Prior to the filing of the Remand Motion, defendants filed a partial motion to dismiss, pursuant to Fed.R.Civ.P. 12(b)(2) and 12(b)(6). ECF 16 (“Motion to Dismiss”). Thereafter, plaintiffs moved to stay or suspend briefing (ECF 19, “Motion to Stay”) with respect to the Motion to Dismiss, pending the Court's decision on the Remand Motion. The Court granted the Motion to Stay, but stated that defendants could move to rescind the Order as improvidently granted. ECF 20. Defendants so moved. ECF 21 (“Motion to Rescind”). The Court denied the Motion to Rescind in a Memorandum (ECF 23) and Order (ECF 24) of August 10, 2022, because the Remand Motion goes to the core issue of the Court's subject matter jurisdiction and, if granted, would render it improper for the Court to resolve the Motion to Dismiss. See ECF 23.

Thus, the issue now before the Court is whether the suit, which alleges racial discrimination, harassment, and retaliation, purportedly under Maryland law, was properly removed from State Court to federal court.

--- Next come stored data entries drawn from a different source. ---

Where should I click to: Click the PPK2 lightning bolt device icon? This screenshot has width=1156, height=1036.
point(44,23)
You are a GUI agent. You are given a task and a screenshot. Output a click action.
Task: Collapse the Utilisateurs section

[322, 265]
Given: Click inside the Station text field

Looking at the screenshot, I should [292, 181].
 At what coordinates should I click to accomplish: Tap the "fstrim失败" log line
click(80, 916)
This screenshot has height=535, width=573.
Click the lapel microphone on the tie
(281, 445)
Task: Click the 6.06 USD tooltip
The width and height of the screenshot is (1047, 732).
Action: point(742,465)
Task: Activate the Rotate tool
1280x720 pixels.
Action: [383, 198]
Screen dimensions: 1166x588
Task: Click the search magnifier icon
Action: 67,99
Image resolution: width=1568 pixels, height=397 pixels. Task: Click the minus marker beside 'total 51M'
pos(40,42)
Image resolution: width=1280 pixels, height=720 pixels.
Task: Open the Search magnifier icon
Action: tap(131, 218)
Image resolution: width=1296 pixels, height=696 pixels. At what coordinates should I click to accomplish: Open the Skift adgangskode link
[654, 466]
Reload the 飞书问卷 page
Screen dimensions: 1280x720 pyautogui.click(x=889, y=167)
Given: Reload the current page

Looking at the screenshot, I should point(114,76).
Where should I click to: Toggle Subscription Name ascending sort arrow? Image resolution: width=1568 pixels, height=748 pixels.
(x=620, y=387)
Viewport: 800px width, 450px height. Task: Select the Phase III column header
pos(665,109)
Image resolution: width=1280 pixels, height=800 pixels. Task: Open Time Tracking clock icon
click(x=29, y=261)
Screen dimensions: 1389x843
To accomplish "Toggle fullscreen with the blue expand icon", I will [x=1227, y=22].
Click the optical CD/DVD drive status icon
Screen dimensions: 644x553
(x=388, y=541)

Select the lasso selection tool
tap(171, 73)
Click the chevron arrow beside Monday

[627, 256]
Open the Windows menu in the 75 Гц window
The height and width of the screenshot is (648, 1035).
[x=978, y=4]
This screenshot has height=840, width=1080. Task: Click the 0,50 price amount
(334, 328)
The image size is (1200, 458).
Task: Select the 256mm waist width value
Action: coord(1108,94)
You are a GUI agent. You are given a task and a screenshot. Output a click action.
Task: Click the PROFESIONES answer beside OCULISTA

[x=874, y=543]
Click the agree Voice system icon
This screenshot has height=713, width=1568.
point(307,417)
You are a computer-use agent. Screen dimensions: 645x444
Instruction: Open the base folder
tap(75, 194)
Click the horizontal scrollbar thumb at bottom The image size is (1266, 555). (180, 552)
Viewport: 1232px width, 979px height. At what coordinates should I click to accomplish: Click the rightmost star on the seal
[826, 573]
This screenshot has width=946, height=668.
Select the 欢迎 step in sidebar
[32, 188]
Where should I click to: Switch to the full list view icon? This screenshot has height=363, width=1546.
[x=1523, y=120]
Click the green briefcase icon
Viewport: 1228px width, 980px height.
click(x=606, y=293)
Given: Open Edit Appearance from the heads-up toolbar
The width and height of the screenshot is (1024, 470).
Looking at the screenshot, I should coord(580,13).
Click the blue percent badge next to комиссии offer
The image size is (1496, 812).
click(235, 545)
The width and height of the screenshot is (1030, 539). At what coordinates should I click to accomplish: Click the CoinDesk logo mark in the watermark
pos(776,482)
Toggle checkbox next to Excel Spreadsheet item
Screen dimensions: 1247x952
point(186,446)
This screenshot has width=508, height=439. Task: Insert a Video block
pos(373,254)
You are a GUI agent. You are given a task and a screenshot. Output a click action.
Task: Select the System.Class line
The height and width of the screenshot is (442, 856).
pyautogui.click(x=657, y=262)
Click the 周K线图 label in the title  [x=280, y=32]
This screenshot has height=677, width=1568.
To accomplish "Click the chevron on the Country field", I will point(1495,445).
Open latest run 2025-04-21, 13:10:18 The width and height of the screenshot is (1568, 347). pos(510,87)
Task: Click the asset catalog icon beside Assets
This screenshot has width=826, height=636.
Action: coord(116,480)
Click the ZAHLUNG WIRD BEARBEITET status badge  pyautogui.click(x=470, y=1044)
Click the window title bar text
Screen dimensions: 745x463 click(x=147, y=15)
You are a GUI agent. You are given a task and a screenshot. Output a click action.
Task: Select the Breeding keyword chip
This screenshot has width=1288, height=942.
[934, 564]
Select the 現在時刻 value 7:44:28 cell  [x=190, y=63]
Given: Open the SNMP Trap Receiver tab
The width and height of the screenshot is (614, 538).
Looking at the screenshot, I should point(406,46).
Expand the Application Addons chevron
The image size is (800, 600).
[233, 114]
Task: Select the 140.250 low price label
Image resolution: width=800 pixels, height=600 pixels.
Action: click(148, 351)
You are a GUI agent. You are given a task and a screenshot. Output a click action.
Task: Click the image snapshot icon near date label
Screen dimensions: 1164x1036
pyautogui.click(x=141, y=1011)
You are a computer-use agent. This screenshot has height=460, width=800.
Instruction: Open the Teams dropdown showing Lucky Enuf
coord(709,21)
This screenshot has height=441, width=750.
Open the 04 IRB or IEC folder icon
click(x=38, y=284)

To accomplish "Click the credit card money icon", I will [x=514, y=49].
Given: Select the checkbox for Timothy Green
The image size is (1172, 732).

No hearing is necessary to resolve the Motion. See Local Rule 105.6. For the reasons that follow, I shall grant the Remand Motion.

I. Factual and Procedural Background

BGE is the largest natural gas and electrical utility in Maryland. ECF 4, ¶ 27. It is also one of the largest employers in Maryland, with approximately 3,200 employees. Id. Exelon, the largest utility company in the nation, acquired BGE in 2012. Id. ¶¶ 28, 29. Exelon delivers electricity and natural gas to over 10 million customers in Maryland, Delaware, the District of Columbia, Illinois, New Jersey, and Pennsylvania. Id. ¶ 29.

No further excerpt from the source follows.